The fallout went beyond pulled products. PepsiCo paused production at its manufacturing facility in Danville, Illinois, and after reviewing the cost of upgrades, decided to close the plant permanently in June 2024. The company shifted production to other facilities across North America. The recall was one of the largest food safety events PepsiCo had faced and put a dent in the Quaker division’s performance during a period when PepsiCo was already navigating softer consumer demand for packaged foods.
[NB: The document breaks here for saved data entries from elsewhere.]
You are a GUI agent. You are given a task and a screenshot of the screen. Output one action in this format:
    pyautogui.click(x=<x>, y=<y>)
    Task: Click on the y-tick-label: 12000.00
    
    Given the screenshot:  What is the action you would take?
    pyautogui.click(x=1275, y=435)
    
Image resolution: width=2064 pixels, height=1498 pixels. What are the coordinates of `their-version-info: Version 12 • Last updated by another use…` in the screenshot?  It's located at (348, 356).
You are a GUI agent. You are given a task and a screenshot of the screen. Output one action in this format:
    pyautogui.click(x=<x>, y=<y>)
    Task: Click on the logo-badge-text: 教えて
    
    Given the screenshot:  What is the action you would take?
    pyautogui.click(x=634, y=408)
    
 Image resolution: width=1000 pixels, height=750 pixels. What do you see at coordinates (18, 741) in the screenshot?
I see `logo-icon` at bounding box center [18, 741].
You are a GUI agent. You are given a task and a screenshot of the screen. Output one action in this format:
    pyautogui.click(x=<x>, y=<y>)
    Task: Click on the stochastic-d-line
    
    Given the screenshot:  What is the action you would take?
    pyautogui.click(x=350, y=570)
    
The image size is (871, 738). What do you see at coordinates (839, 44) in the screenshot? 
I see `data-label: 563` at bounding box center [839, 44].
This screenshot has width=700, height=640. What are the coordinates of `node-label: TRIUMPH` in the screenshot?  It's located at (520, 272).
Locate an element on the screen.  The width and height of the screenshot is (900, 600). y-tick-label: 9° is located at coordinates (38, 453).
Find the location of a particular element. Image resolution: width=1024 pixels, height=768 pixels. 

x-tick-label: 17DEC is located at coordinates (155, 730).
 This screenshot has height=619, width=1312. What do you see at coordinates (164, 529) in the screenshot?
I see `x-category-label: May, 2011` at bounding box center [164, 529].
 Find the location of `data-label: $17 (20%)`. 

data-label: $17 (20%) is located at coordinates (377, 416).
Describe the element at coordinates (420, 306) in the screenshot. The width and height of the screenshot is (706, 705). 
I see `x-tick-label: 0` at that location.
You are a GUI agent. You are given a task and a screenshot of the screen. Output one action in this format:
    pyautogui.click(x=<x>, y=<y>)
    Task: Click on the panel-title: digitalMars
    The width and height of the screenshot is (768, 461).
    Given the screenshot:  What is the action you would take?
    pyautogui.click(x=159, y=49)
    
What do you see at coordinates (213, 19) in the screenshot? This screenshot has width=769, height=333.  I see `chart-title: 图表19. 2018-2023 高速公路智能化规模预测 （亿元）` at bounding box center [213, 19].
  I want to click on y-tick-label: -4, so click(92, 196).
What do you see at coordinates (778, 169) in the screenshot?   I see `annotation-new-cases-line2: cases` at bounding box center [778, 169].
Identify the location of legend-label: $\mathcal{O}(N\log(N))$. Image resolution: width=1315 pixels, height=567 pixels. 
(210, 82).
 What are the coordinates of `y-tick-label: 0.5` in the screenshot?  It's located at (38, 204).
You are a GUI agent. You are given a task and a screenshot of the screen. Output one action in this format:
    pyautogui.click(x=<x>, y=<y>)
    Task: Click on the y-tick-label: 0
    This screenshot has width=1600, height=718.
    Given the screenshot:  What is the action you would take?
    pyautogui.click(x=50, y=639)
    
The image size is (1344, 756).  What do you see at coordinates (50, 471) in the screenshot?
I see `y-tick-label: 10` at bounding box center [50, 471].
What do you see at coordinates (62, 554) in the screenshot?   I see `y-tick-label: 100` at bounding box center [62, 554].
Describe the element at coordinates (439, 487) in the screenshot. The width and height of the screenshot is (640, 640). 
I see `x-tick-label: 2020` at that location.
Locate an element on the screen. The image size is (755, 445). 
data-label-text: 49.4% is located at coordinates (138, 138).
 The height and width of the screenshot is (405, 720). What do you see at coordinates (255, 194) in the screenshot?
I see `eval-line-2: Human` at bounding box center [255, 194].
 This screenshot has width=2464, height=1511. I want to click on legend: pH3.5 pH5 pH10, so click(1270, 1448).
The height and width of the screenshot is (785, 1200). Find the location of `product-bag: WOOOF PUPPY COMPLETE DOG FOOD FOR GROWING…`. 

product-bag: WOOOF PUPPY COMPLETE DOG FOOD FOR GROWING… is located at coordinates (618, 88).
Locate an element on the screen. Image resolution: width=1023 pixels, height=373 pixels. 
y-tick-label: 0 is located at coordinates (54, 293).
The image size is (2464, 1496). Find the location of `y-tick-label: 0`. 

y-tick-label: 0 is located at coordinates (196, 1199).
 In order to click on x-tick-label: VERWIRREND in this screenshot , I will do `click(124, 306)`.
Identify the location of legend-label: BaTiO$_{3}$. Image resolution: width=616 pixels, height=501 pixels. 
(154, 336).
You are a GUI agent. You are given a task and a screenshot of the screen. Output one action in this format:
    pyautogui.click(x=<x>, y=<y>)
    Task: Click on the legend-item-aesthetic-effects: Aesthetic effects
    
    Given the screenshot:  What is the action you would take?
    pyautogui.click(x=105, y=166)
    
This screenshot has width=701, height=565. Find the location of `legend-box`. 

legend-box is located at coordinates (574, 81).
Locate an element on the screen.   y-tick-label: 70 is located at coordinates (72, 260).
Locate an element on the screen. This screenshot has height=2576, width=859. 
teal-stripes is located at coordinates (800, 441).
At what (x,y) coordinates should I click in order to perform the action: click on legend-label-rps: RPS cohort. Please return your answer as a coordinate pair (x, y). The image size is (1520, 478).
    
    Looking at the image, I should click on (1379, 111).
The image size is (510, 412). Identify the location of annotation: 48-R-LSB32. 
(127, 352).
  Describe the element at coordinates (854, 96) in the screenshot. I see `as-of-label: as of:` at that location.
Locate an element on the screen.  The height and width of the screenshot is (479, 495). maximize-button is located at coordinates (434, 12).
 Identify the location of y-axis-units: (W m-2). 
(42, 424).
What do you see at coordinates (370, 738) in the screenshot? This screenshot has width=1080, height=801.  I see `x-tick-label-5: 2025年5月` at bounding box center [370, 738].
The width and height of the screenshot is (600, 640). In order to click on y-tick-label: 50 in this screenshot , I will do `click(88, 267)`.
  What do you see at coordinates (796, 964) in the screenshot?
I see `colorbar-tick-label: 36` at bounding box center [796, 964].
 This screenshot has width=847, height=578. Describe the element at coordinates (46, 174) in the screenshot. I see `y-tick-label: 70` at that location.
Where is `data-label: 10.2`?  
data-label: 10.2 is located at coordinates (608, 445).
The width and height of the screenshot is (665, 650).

Origins of The Quaker Oats Company

The company’s roots trace back to 1850, when Ferdinand Schumacher founded the German Mills American Cereal Company in Akron, Ohio. The Quaker Oats name was registered as the first trademark for a breakfast cereal in 1877, described in the U.S. Patent Office filing as “a figure of a man in ‘Quaker garb.'”10Quaker Oats. Quaker Oats History

In 1888, seven of the largest American oat millers combined to form the American Cereal Company. That entity officially changed its name to The Quaker Oats Company in 1901. Over the following century, Quaker expanded through acquisitions of its own, picking up brands like Gatorade in 1983 and building out a diverse food portfolio. That growth is ultimately what made Quaker attractive enough for PepsiCo to pay billions to acquire it, and what made the FTC take a hard look before letting the deal go through.